*Task directions*: Please work out how many lines below contain the word "computer", and reply with only that number.

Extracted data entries

----

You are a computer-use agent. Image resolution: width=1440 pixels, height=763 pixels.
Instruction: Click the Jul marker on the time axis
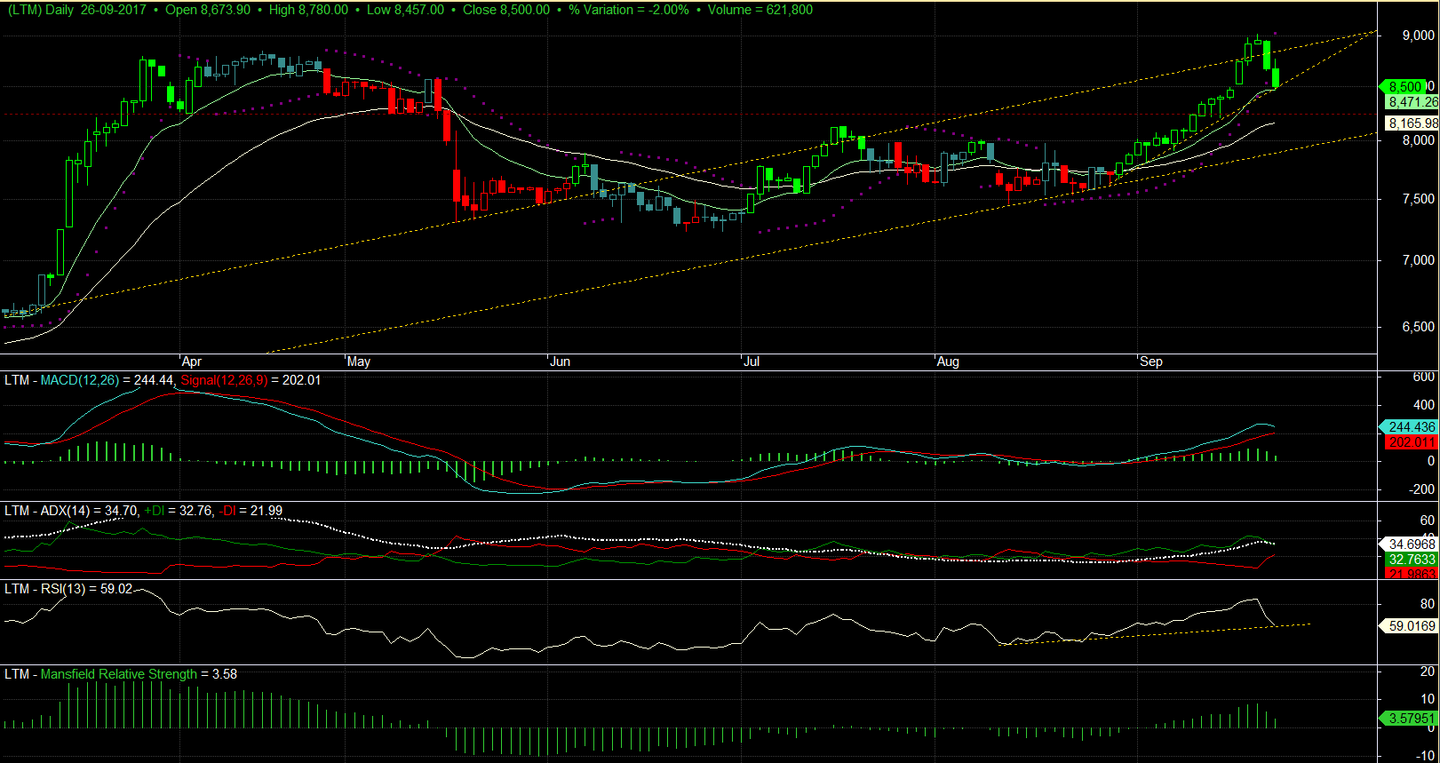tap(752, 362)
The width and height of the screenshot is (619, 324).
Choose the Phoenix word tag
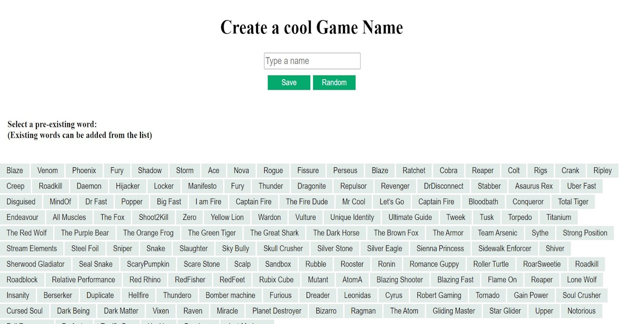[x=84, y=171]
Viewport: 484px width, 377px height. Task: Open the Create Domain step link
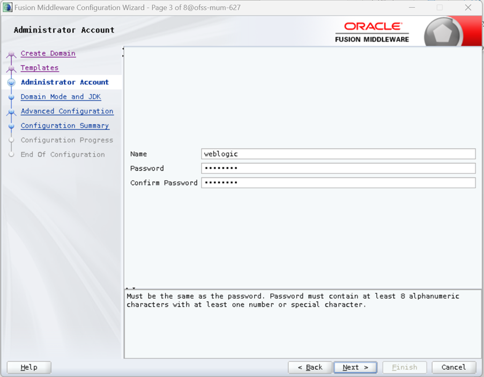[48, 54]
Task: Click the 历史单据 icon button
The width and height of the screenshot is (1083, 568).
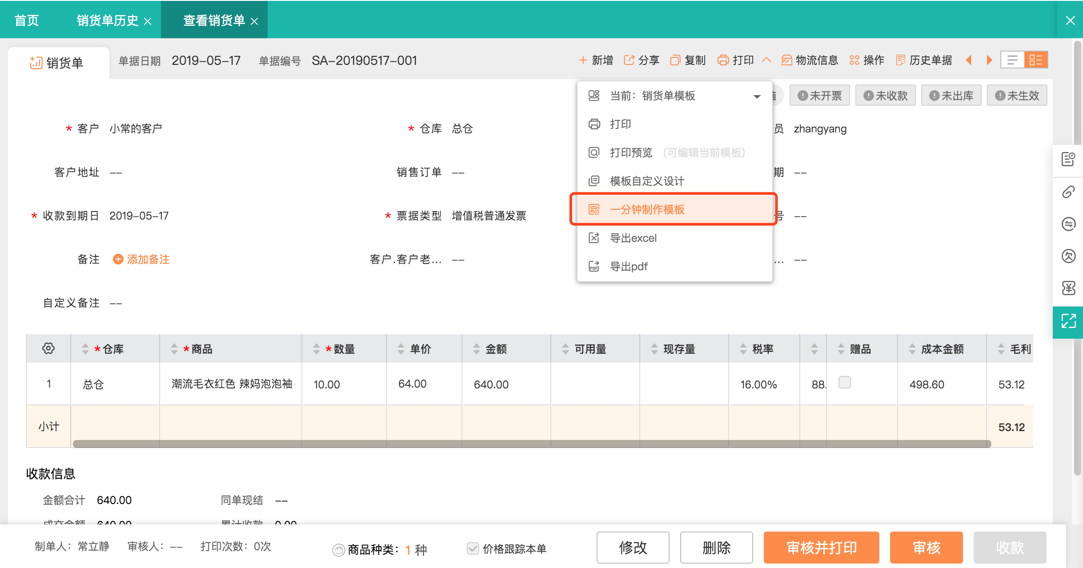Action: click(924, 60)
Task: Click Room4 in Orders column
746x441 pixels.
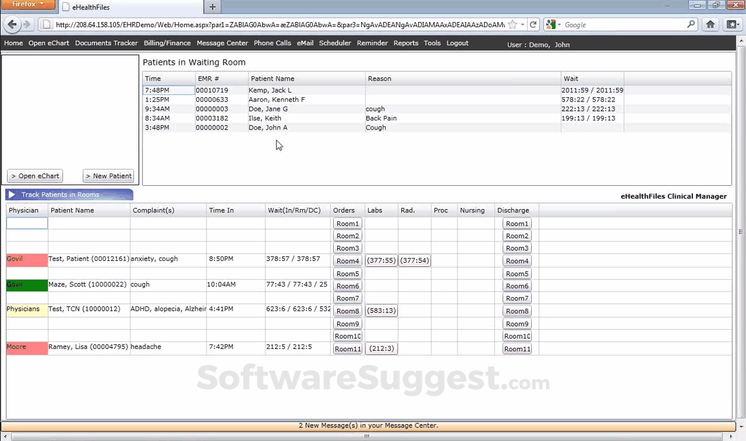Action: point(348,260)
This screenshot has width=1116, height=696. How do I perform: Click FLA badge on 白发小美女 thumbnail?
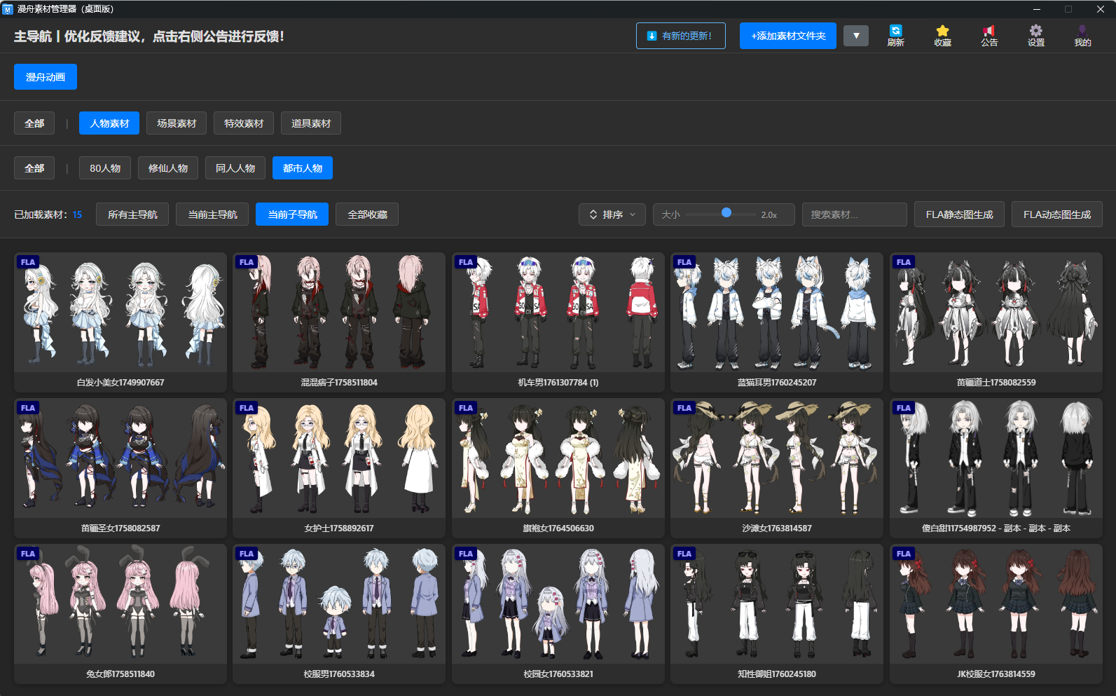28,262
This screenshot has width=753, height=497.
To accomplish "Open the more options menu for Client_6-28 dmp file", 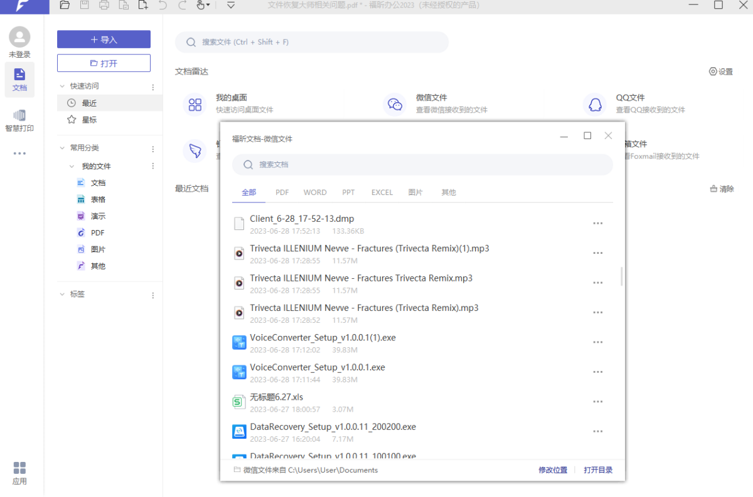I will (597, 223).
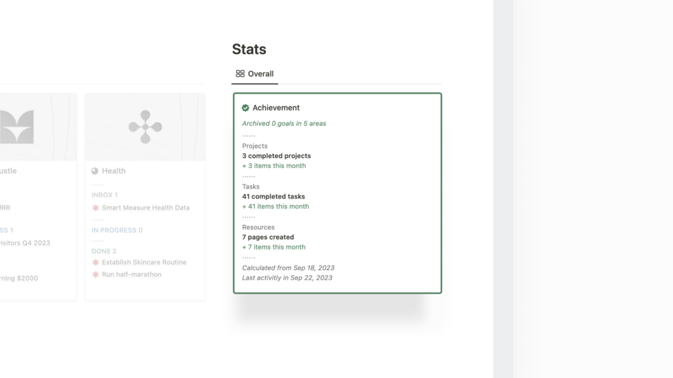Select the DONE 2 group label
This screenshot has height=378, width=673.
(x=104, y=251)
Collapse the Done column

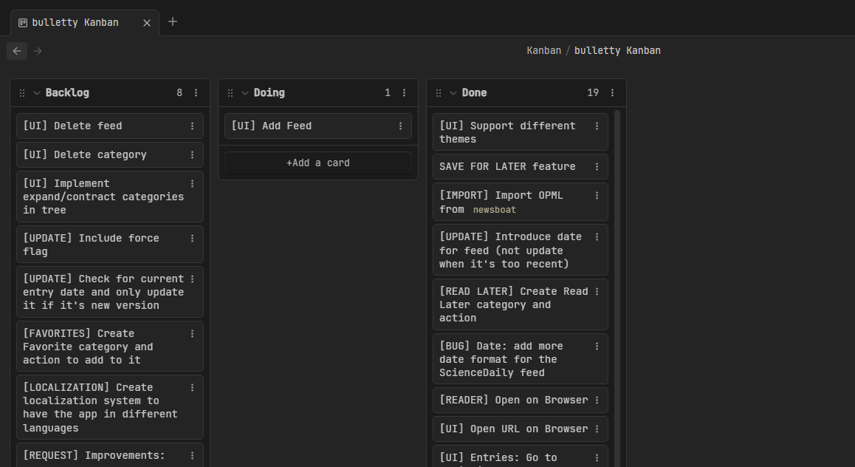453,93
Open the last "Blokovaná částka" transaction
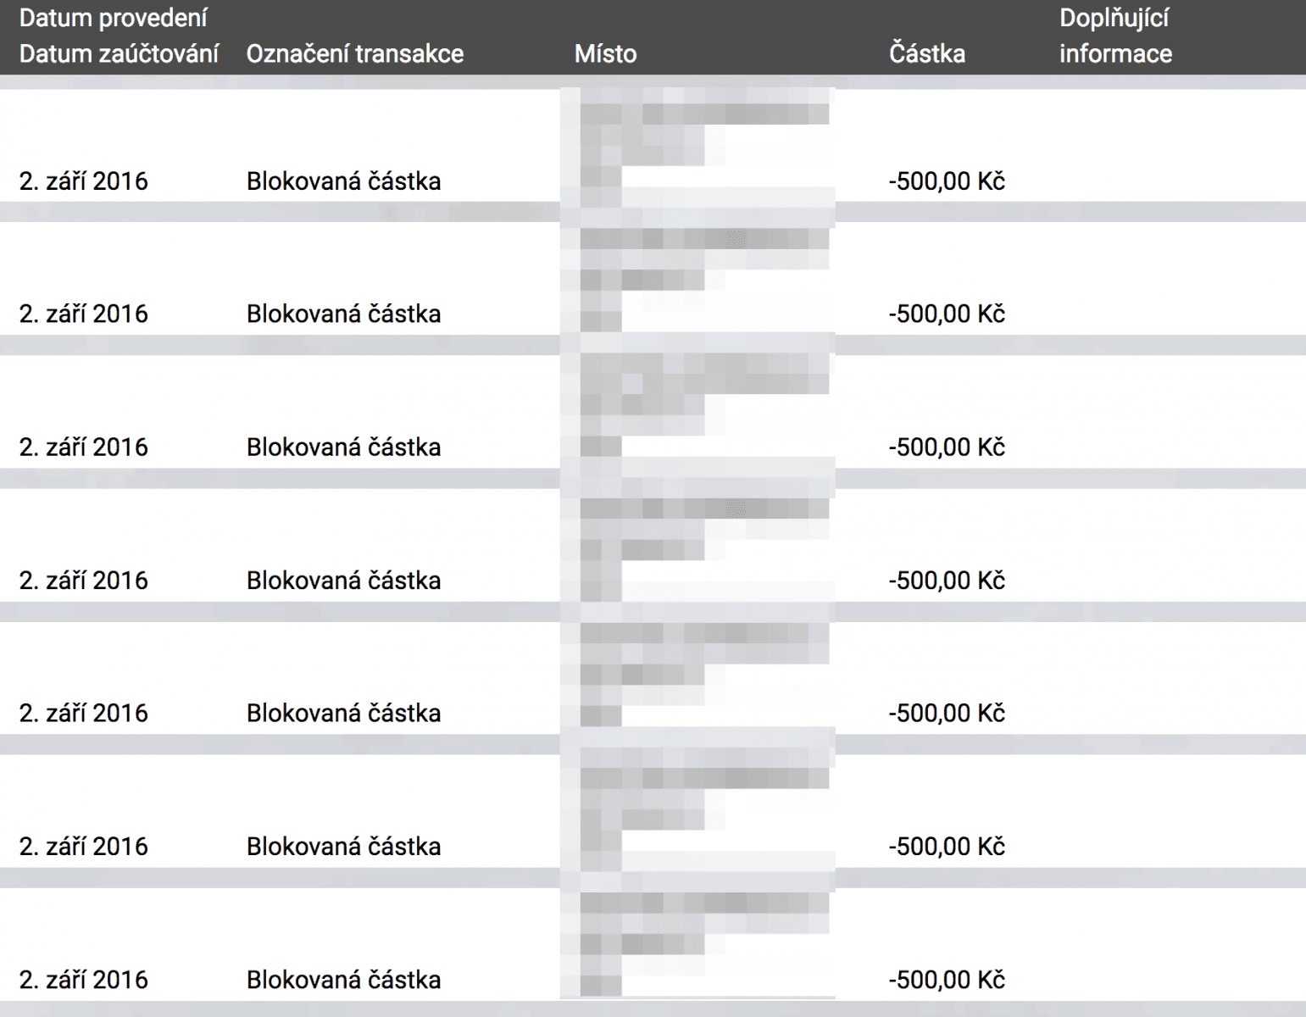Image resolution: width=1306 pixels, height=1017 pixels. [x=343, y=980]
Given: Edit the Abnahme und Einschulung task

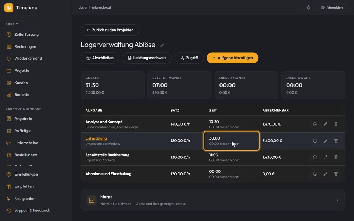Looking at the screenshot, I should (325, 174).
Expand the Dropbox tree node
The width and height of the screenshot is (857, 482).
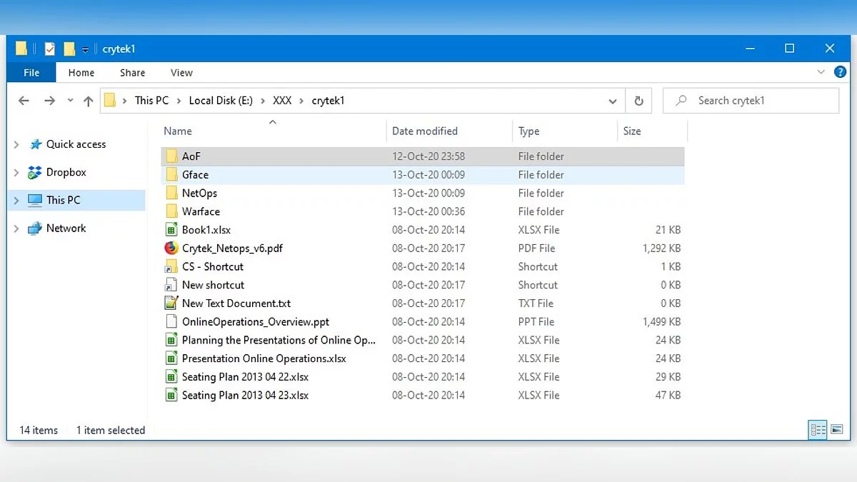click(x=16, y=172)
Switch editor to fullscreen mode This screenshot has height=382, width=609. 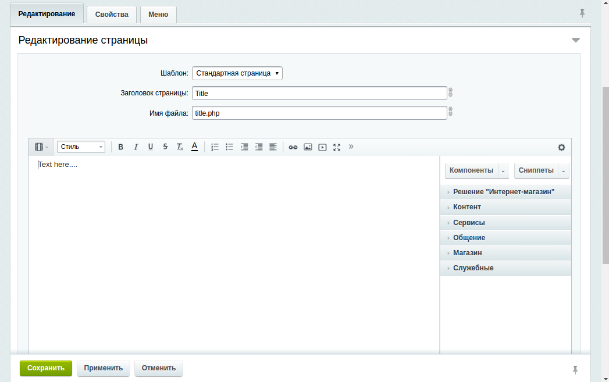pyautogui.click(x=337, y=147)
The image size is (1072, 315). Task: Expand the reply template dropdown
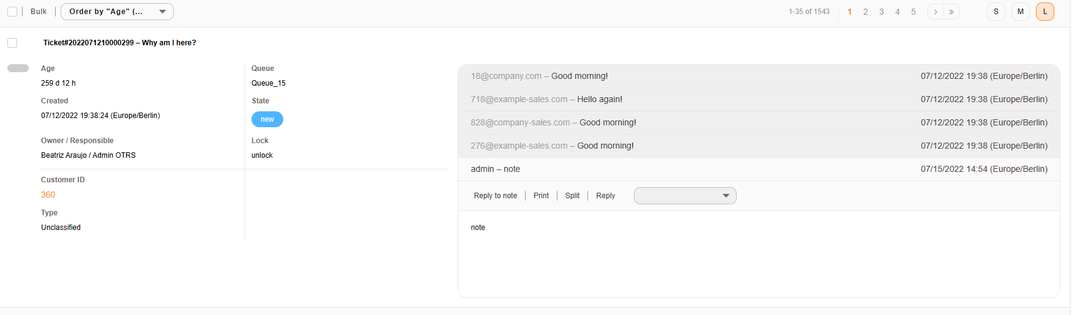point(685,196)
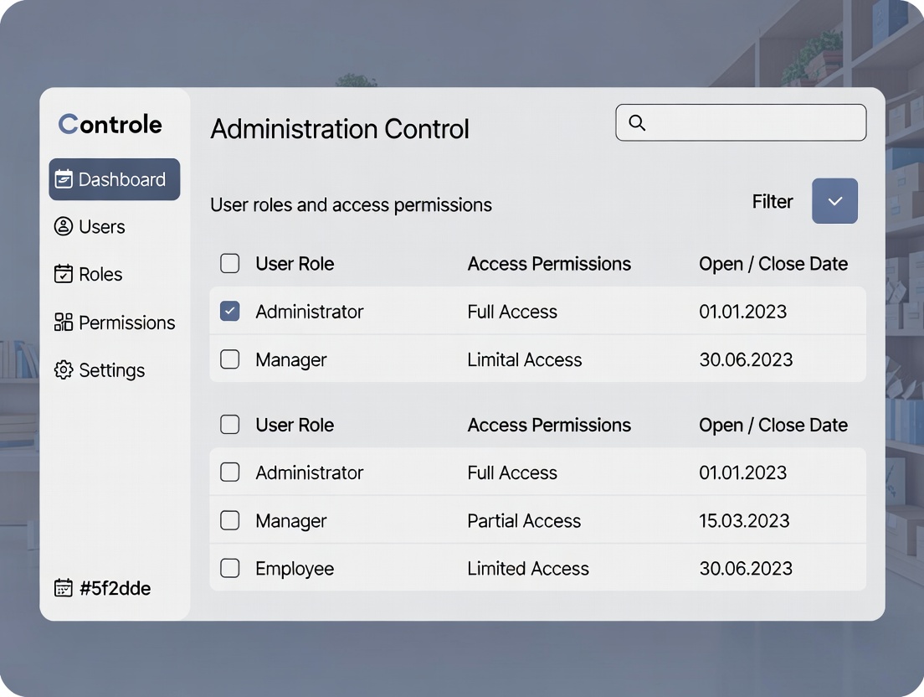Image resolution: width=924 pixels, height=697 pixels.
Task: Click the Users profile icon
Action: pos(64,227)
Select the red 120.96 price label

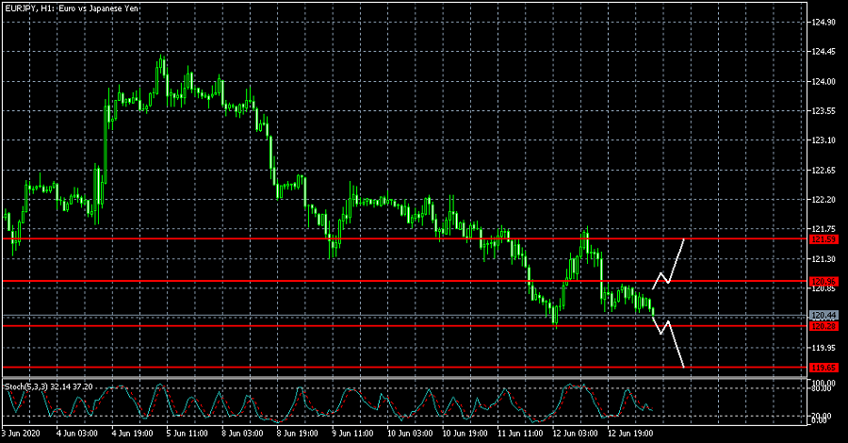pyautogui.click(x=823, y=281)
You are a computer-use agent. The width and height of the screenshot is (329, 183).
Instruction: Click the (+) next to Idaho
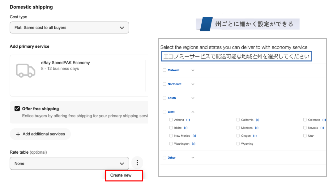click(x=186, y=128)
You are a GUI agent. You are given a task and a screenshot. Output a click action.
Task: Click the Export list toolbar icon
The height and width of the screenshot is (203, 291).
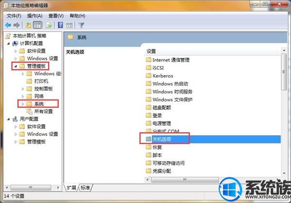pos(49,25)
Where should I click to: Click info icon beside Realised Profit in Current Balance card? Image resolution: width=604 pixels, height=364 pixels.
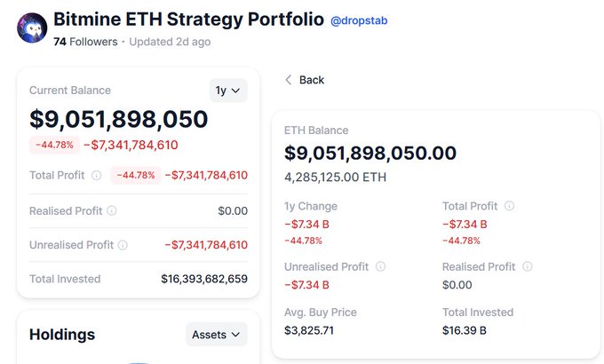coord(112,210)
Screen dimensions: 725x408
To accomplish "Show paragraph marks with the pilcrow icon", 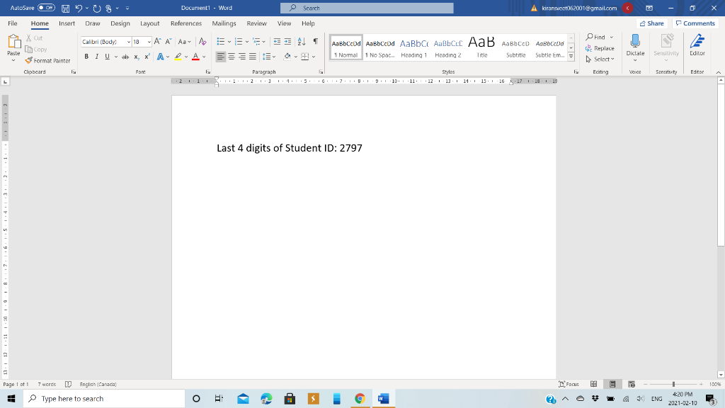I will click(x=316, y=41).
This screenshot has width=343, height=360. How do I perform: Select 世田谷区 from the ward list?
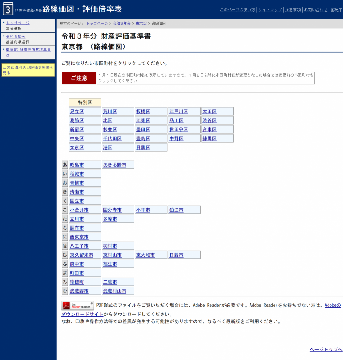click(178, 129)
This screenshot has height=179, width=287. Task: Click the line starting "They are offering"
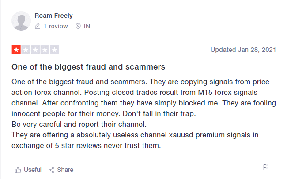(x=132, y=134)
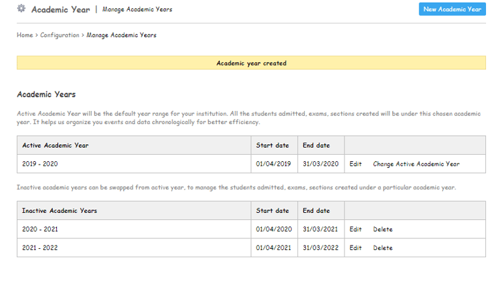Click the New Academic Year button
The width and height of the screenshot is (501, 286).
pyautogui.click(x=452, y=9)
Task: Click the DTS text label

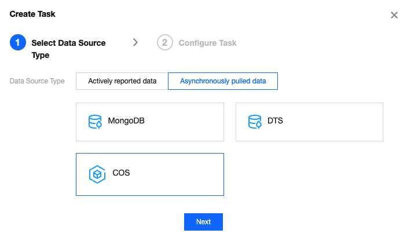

----

*Written solution*: 2